Les dispositions de nature normative que, le cas échéant, ces « dispositifs territoriaux négociés » contiendraient n’auraient d’effet juridique que dans la mesure où elles seraient explicitement reprises dans les accords d’entreprise conclus à l’intérieur du territoire concerné ou dans une décision unilatérale de l’employeur pour les TPE.

Les cas dans lesquels il pourrait être reconnu une portée normative directe aux accords territoriaux ne pourraient être que très exceptionnels (voir pour le travail dominical, la loi du 6 août 2015 pour la croissance, l’activité et l’égalité des chances économiques).

PROPOSITION N° 39 – Reconnaissance législative mais avec un encadrement très souple des « dispositifs territoriaux négociés ».

7.2. Les filières

Lors des travaux du groupe de travail, la question d’accord collectif intégrant les logiques de filières et donc des rapports entre entreprises donneuses d’ordres et sous-traitants a été évoquée. De tels accords répondraient à une logique sociale et économique.

Dans un contexte général où la « chaîne de valeur » (notion qui désigne l’ensemble des fonctions assumées pour produire et mettre sur le marché un bien ou un service) est de plus en plus éclatée le long de filières internationalisées, aucune entreprise n’intègre plus l’ensemble des étapes de la chaîne de production et de distribution. Il existe donc aujourd’hui un enjeu majeur pour les négociateurs, qui doivent pouvoir accéder à une information pertinente, comprendre l’ensemble du processus et dépasser le cadre strictement juridique de l’entreprise.

Se pose également la question du bon niveau de la négociation pour qu’il soit en adéquation avec le niveau effectif de la décision.

En revanche, plaquer ces accords dans un paysage dont les piliers essentiels sont l’accord de branche et l’accord d’entreprise peut être source de grande insécurité en l’absence de toute articulation entre les différents accords.

Si la restructuration des branches aboutissait à une meilleure adéquation avec les logiques de filières, une partie de la difficulté pourrait à terme disparaître.

En tout état de cause, c’est un domaine qui devrait pouvoir être ouvert à l’expérimentation et à l’initiative de branches et d’entreprises volontaires, ceci sous le contrôle des pouvoirs publics et notamment des ministères en charge de l’économie et du travail.

Le législateur pourrait prévoir le cadre juridique de ces expérimentations, dans le cadre de ce que les spécialistes dénomment parfois « l’entreprise étendue ».
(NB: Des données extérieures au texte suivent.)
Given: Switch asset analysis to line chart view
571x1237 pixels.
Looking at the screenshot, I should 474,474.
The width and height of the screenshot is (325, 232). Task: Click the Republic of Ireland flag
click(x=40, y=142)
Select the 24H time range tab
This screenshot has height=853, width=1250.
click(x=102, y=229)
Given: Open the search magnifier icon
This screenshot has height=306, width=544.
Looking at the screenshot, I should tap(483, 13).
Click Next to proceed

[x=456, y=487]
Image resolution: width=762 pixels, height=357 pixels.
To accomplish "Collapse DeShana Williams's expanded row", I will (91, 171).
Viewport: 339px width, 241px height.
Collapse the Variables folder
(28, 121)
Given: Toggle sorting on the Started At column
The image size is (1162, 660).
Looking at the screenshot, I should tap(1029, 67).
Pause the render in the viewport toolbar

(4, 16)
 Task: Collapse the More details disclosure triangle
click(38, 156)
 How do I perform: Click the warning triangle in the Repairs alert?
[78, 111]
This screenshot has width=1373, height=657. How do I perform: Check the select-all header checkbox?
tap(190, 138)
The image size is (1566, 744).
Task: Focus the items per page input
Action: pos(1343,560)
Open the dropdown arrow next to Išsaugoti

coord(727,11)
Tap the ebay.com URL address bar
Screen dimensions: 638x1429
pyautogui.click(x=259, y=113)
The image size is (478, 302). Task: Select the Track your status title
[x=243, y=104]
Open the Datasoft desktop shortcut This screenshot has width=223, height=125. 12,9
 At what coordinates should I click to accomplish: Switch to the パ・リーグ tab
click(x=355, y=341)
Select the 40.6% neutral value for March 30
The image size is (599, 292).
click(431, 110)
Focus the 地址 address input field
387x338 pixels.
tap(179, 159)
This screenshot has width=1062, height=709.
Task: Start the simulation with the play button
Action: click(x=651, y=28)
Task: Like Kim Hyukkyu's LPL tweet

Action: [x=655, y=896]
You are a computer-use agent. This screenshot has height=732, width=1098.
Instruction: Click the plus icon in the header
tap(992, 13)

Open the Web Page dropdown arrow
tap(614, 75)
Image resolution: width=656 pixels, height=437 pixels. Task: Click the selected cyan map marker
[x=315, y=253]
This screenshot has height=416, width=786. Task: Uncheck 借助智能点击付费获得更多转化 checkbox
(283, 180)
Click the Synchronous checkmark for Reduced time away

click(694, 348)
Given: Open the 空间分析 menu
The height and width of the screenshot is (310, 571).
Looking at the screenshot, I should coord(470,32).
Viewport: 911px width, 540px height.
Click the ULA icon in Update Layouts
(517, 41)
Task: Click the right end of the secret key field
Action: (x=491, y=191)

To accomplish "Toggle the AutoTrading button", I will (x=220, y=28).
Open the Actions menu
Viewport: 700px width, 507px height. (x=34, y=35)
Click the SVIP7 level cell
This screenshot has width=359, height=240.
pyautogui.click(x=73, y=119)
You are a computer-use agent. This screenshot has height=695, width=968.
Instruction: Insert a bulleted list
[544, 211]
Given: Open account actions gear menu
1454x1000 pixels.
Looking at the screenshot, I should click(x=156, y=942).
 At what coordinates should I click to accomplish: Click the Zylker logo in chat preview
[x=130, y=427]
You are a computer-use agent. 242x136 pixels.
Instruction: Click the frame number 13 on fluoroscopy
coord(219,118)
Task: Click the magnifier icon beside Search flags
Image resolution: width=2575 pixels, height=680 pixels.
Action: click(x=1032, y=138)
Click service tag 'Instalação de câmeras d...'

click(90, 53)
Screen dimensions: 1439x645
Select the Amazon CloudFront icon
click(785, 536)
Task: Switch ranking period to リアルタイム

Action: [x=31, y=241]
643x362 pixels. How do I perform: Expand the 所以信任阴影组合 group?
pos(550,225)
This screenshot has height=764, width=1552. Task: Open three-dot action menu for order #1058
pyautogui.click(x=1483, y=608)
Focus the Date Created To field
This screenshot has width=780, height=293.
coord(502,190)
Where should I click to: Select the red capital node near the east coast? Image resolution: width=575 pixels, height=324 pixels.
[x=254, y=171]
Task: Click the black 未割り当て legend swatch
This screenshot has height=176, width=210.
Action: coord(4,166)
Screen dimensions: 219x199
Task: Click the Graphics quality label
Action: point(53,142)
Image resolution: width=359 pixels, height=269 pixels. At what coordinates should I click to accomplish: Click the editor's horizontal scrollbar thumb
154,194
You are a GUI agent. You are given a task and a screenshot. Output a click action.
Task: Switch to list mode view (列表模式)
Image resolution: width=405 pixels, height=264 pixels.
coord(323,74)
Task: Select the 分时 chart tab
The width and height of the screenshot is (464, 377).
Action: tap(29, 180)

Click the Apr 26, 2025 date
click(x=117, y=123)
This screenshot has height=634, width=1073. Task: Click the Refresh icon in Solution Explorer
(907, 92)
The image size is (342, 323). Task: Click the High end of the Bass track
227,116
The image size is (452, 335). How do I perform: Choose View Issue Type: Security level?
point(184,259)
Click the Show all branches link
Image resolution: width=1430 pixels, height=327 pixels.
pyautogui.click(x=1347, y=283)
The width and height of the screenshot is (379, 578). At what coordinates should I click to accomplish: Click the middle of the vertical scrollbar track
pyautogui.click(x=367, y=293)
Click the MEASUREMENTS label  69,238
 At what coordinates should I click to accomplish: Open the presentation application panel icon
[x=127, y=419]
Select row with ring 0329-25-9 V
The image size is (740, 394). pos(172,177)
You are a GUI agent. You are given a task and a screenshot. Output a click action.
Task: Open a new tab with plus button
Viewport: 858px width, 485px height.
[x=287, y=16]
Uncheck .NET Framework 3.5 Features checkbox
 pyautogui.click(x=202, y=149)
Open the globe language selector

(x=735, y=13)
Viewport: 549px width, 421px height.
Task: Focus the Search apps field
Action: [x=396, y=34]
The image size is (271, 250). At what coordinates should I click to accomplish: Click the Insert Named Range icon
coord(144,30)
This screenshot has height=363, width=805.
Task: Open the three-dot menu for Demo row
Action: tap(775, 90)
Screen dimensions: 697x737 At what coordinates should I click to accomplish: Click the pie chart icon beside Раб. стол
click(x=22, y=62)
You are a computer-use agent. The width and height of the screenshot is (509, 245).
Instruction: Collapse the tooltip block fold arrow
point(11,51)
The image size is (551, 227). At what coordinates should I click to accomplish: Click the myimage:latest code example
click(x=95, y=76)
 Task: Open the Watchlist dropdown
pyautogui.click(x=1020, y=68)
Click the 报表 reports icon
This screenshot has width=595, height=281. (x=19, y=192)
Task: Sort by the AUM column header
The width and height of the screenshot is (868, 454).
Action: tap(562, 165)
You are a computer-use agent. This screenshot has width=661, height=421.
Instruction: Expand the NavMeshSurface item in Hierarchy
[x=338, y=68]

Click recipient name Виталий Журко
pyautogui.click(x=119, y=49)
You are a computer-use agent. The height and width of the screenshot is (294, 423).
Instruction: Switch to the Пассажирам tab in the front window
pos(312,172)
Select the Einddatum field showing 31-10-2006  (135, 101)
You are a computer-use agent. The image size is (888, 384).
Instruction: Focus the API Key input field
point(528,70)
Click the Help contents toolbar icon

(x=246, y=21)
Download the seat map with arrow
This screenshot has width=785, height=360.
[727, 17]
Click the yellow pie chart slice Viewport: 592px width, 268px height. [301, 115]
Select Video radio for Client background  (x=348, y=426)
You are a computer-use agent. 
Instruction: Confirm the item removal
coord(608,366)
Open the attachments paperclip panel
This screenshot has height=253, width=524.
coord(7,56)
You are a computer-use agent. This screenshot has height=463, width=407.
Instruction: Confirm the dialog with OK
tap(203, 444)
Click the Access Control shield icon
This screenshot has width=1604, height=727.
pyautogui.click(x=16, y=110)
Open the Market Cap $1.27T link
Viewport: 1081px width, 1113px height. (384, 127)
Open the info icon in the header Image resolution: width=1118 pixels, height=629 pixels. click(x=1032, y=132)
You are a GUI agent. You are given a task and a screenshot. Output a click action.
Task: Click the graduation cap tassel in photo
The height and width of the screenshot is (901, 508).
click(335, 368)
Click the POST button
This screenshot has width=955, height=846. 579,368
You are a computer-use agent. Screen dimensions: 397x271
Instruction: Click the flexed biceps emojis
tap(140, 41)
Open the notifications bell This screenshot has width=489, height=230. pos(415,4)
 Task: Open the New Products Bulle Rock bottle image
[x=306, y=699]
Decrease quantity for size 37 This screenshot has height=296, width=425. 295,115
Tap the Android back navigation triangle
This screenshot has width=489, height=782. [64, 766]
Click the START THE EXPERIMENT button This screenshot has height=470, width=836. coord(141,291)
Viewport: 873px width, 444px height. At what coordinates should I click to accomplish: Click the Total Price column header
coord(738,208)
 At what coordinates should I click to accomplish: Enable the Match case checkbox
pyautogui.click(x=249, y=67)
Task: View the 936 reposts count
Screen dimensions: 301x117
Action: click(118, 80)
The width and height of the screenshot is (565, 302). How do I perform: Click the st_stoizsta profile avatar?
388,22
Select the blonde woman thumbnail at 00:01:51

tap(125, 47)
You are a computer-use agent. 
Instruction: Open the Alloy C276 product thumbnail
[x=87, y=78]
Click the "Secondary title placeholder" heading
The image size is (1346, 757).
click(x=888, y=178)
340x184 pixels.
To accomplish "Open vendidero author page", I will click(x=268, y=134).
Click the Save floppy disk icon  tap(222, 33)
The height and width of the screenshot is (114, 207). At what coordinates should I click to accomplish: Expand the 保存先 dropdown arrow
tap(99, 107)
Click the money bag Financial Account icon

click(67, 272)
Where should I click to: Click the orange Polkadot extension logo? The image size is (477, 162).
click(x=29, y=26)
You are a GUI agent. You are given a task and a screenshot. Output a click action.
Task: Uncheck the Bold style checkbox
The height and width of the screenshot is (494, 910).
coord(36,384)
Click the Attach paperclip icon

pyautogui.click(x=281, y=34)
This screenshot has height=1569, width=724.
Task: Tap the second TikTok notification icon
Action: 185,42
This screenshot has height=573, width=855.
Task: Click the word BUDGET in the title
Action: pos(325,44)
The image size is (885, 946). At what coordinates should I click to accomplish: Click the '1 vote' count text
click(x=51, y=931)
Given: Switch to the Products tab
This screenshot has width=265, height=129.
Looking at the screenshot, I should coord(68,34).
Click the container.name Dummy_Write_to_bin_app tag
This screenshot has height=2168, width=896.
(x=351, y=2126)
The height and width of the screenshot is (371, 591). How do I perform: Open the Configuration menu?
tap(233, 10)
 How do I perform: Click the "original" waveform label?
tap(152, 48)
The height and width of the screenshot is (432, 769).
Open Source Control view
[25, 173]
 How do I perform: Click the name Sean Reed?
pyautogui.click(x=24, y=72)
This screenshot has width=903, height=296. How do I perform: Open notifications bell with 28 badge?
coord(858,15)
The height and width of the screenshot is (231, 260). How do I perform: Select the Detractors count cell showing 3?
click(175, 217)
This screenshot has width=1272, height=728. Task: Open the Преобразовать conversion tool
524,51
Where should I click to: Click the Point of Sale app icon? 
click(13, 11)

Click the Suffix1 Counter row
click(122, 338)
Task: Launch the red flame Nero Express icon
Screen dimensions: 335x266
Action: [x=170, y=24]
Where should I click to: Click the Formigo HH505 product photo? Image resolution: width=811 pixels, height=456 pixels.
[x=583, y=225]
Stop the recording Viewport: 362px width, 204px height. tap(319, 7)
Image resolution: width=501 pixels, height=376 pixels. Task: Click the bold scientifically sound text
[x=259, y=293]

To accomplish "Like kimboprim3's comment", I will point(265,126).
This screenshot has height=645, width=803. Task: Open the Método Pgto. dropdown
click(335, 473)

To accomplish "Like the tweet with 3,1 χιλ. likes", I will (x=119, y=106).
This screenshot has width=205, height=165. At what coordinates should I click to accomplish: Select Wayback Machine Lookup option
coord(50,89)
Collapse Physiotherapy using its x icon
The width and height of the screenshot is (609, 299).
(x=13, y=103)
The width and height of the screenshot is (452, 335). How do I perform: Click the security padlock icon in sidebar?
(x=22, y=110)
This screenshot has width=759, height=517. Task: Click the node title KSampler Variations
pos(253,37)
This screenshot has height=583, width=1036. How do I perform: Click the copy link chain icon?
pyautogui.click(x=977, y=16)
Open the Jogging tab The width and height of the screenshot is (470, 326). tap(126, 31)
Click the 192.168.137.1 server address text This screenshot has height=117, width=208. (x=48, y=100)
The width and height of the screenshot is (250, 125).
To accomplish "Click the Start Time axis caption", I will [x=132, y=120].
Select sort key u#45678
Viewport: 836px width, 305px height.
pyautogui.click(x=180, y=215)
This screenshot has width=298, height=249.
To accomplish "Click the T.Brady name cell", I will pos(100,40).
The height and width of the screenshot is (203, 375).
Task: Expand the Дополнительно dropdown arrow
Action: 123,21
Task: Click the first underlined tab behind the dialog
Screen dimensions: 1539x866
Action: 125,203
PROPOSITION N° 40 – Lancement d’une expérimentation relative aux accords collectifs concernant les filières et les sous-traitants dans le cadre de la notion de l’« entreprise étendue ».

7.3. Les accords au niveau européen et mondial

Comme précédemment indiqué, il existe une importante activité conventionnelle menée au sein de l’Union européenne sous l’égide des pouvoirs publics communautaires.

Traditionnellement on distingue les négociations à caractère sectoriel des négociations à caractère général (télétravail, risques psycho-sociaux, etc.).

Ces accords qui peuvent être comparés aux accords nationaux interprofessionnels et aux accords de branche signés au niveau national doivent être soigneusement distingués des accords dits transnationaux qui sont signés aux niveaux mondial et européen par certains grands groupes.

Même si la Commission de l’Union européenne a commencé à s’intéresser à eux, leurs conditions de négociation et de signature sont caractérisées par un certain flou juridique.

Pour autant et comme le montrent les études de certaines organisations syndicales au niveau européen (par exemple IndustriAll Trade Unions), les accords sont généralement de qualité.

Comme pour les accords territoriaux, il ne faut pas enfermer ces accords dans un carcan juridique qui serait inadapté au regard de la diversité des groupes.

En revanche, leur négociation est un champ sans pareil d’enrichissement pour les DRH et les syndicats des différents pays.

Il serait de ce point de vue opportun de mieux faire le lien entre ces accords et les accords négociés au niveau national.

Un champ d’innovation serait que ces accords accompagnent davantage la mobilité ou l’emploi au sein de l’Union européenne.

PROPOSITION N° 41 – Mise en valeur des bonnes pratiques des accords transnationaux et meilleure articulation entre accords transnationaux et accords nationaux.